November 20, 2010

Short and Stout

Oh, apparently we made a batch of stout and I forgot to say anything. I could make all sorts of excuses for why this update is more than a month overdue, but one interesting excuse is that this batch seemed almost effortless. We decided to make it and then did so, and it all seemed to breeze by without undue effort or noteworthy details.

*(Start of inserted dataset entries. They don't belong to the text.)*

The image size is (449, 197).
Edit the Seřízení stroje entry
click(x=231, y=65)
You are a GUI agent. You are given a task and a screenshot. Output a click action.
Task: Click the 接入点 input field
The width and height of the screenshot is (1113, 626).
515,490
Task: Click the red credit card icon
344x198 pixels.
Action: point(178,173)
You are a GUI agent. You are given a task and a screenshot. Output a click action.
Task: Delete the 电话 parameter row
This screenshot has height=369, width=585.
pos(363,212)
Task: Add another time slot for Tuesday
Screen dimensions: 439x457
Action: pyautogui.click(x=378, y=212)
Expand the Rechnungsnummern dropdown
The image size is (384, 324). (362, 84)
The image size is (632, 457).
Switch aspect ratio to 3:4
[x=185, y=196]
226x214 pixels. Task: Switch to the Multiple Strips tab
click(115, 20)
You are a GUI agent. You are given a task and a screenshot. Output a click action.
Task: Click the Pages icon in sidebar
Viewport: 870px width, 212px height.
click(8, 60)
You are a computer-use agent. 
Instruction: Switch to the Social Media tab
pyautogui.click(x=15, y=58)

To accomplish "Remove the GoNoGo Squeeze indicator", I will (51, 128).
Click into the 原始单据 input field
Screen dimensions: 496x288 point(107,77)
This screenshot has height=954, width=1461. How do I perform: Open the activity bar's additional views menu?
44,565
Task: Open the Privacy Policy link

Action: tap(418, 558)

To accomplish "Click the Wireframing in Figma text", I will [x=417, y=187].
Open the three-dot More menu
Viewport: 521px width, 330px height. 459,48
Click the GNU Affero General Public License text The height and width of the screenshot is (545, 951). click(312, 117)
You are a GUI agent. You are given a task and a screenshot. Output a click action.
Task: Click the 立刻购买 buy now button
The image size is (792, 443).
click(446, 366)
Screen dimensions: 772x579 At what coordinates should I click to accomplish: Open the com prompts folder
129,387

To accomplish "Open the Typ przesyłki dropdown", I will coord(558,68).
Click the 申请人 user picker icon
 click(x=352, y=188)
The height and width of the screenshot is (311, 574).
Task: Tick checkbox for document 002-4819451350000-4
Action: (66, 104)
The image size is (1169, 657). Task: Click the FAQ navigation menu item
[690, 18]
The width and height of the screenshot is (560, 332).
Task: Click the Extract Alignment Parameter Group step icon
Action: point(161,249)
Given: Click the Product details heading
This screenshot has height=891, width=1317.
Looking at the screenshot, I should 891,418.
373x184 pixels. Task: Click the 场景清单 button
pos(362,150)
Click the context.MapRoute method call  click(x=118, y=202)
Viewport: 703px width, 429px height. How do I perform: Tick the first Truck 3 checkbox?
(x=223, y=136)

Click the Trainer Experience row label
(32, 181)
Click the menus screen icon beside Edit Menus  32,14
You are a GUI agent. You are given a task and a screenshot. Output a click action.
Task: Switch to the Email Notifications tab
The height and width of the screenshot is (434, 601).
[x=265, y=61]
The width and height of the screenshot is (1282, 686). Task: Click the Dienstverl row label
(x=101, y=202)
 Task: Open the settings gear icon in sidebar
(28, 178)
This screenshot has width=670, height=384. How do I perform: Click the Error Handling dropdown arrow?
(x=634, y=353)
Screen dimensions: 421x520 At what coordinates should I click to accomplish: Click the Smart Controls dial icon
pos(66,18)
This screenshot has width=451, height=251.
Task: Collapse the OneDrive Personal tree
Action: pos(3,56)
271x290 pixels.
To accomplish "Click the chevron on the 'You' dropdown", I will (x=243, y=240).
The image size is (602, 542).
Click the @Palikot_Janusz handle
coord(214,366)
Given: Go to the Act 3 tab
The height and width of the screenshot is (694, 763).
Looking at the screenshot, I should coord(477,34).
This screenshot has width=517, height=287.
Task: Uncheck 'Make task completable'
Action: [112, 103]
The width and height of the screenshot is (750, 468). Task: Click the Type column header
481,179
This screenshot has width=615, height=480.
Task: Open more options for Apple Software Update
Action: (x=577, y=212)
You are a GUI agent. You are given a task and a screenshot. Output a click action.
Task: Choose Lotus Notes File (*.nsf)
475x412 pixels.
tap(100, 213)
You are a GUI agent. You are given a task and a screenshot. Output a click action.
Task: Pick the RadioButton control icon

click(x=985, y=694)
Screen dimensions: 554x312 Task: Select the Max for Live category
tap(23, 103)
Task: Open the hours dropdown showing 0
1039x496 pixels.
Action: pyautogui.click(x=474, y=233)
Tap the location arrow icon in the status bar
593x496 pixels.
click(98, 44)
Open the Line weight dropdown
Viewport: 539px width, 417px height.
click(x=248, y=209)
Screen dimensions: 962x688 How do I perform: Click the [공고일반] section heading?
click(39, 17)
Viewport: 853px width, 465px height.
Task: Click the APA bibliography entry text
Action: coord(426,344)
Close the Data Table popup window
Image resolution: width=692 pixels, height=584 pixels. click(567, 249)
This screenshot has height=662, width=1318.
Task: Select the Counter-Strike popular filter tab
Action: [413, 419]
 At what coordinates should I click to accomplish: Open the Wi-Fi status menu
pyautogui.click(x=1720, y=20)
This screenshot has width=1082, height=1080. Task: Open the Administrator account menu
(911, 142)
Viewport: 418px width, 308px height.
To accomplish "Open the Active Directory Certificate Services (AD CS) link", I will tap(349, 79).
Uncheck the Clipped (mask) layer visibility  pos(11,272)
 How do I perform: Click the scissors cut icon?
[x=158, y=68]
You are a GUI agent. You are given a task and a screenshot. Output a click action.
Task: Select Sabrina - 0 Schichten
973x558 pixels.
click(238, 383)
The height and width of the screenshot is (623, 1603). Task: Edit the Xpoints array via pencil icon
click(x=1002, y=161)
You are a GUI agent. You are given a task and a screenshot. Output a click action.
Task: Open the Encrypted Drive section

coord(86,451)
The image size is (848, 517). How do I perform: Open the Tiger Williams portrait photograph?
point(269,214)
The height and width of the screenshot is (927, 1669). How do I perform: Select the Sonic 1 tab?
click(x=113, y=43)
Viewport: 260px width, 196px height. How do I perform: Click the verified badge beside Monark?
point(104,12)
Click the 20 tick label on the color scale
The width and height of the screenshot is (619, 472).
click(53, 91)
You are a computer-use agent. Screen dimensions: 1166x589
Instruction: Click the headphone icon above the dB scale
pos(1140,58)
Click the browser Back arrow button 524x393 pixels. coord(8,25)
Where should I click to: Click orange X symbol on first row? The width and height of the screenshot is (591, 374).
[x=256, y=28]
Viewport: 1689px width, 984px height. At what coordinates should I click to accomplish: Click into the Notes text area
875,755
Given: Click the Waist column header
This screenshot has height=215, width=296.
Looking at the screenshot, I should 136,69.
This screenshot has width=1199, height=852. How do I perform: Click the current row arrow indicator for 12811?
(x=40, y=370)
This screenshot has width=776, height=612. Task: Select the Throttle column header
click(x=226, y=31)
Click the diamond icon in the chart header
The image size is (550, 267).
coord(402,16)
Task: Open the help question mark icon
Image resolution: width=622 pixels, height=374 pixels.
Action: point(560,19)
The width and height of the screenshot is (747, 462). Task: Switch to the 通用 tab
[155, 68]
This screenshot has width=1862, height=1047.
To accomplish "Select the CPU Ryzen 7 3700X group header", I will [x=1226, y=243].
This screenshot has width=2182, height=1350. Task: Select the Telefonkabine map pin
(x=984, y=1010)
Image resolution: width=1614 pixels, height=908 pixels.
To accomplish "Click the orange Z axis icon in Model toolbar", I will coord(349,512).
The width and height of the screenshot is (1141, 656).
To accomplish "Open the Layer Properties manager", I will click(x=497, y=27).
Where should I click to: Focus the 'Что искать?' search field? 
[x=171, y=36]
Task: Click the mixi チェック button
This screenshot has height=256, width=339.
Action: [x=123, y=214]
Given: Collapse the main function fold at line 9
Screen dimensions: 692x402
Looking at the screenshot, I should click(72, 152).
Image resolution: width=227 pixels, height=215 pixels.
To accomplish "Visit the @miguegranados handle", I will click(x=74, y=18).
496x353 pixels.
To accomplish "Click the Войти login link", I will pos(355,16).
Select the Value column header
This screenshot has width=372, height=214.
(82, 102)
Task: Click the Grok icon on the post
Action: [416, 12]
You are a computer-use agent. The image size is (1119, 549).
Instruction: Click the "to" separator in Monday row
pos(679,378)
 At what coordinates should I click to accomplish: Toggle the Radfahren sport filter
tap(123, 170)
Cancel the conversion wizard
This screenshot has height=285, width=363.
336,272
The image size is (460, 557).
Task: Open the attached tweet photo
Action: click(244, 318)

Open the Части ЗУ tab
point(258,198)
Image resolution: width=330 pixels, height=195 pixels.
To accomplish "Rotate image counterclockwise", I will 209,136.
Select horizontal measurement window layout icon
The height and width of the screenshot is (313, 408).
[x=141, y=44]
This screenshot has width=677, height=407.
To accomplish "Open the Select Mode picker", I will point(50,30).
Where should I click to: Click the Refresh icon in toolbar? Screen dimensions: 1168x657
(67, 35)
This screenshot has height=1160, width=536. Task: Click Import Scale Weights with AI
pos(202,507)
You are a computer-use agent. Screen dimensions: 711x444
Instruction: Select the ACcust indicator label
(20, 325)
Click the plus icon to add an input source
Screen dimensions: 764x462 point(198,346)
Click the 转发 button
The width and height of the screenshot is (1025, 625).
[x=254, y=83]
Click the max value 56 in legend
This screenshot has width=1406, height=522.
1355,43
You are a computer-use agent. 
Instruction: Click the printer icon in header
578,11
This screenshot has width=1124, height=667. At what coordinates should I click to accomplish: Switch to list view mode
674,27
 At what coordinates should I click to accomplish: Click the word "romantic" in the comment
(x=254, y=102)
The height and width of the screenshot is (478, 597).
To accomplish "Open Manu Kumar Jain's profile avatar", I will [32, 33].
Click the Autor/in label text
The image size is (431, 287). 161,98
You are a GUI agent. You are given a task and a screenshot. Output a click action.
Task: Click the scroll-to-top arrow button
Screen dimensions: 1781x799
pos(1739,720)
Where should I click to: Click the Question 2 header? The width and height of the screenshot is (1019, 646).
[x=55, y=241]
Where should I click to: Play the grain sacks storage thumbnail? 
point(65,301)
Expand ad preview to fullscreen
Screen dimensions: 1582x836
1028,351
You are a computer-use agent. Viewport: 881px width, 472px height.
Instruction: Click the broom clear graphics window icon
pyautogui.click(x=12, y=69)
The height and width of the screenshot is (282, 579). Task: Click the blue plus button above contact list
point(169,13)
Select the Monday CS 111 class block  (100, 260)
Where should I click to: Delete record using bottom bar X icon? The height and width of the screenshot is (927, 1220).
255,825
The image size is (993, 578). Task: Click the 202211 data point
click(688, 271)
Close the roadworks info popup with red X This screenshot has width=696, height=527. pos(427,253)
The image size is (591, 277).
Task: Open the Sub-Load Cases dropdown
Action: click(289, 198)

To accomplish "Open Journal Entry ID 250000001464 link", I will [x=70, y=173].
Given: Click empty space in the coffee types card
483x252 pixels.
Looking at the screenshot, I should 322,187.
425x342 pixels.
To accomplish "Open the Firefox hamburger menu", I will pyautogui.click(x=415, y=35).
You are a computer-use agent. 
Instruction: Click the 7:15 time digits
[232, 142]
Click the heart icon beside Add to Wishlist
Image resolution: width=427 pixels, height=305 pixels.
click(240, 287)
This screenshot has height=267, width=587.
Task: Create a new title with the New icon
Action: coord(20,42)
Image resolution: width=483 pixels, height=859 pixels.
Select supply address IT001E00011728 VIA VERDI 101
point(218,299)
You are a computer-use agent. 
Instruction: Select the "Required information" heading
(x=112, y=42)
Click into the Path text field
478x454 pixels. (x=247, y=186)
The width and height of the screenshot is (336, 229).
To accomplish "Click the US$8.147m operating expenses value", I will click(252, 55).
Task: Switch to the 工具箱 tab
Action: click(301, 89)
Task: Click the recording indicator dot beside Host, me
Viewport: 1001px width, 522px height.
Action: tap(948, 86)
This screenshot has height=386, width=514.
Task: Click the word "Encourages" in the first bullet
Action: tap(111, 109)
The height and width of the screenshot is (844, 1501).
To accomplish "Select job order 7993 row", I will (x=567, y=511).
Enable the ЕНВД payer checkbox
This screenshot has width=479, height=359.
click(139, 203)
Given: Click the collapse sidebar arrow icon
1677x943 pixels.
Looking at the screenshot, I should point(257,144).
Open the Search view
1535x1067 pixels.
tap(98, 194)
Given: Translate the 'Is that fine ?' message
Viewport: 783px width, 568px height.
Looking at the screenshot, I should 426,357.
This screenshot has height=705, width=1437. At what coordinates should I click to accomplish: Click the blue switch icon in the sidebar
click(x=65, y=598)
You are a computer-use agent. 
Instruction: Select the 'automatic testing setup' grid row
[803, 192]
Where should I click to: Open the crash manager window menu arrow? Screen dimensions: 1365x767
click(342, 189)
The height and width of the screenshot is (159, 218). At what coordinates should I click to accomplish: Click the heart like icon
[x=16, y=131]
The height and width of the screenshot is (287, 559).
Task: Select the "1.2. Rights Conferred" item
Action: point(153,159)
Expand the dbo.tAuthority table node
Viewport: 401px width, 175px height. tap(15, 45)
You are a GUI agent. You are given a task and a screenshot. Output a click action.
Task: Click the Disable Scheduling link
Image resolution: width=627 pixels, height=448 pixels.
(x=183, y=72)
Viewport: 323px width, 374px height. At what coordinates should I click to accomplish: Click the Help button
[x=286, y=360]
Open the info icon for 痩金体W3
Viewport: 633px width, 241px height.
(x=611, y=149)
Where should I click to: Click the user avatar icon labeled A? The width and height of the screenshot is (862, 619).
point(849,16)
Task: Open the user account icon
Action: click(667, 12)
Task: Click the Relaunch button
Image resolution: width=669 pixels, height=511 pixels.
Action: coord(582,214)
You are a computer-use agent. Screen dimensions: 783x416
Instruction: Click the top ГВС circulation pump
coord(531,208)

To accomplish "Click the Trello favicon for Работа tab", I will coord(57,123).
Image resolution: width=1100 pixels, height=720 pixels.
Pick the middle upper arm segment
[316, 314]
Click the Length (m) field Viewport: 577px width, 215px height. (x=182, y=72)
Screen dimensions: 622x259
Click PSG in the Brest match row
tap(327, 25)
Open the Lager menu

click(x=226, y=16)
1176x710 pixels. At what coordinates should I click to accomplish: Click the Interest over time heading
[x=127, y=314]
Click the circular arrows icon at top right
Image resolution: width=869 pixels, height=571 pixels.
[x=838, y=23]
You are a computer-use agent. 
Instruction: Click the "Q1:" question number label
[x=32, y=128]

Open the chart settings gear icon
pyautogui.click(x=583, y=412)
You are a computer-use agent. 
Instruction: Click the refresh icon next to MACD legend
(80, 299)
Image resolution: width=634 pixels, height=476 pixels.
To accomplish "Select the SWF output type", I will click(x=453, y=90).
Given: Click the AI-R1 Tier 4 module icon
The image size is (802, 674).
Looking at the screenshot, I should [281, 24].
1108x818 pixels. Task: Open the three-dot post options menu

Basically, it went like this: we decided to catch up with the cooling fall weather by brewing another batch of the stout from the year before, but this time with a tweaked recipe. We ordered up 8 oz. crushed black patent malt, 4 oz. roasted barley, 2 cans of Cooper's Dark Malt Extract, 1.5 lb. light dry malt extract, 1.5 oz. Northern Brewer hops, 1/2 oz. Cascade hops, 1/2 oz. Fuggles hops and some yeast. The grains and malts were essentially identical to our initial stout, but we altered the hops profile to make it a little more robust.

And like I said, it turned out to be one of our easiest brews, with even the cool-down working out pretty quickly; the bottling was mostly a breeze, too. Which makes it hard to say, exactly, why this particluar batch turned out to be so...OK.

Don't get me wrong--it tastes pretty damn good, with a nice full body, a good aroma and a clean finish. But something about this stout didn't break past good into great. Did we pay insufficient attention to some part of our easy-breezy brewing? Was our hopping change not entirely for the better? Was something off with one or more of the ingredients? Or was it just one of those things? Take a look:



My guess is that it just kind of happened this way. Hey, we're not pros, and not every batch turns out exactly the way we intended. This one seems a bit more high-alcohol than the last stout, and that might be it right there. But I'm not complaining: it's a fine stout, one worthy of the 2JB name...even if it doesn't quite scale the heights of the Grape Nuts Ale, Ale to the Chief or its other brothers in brew.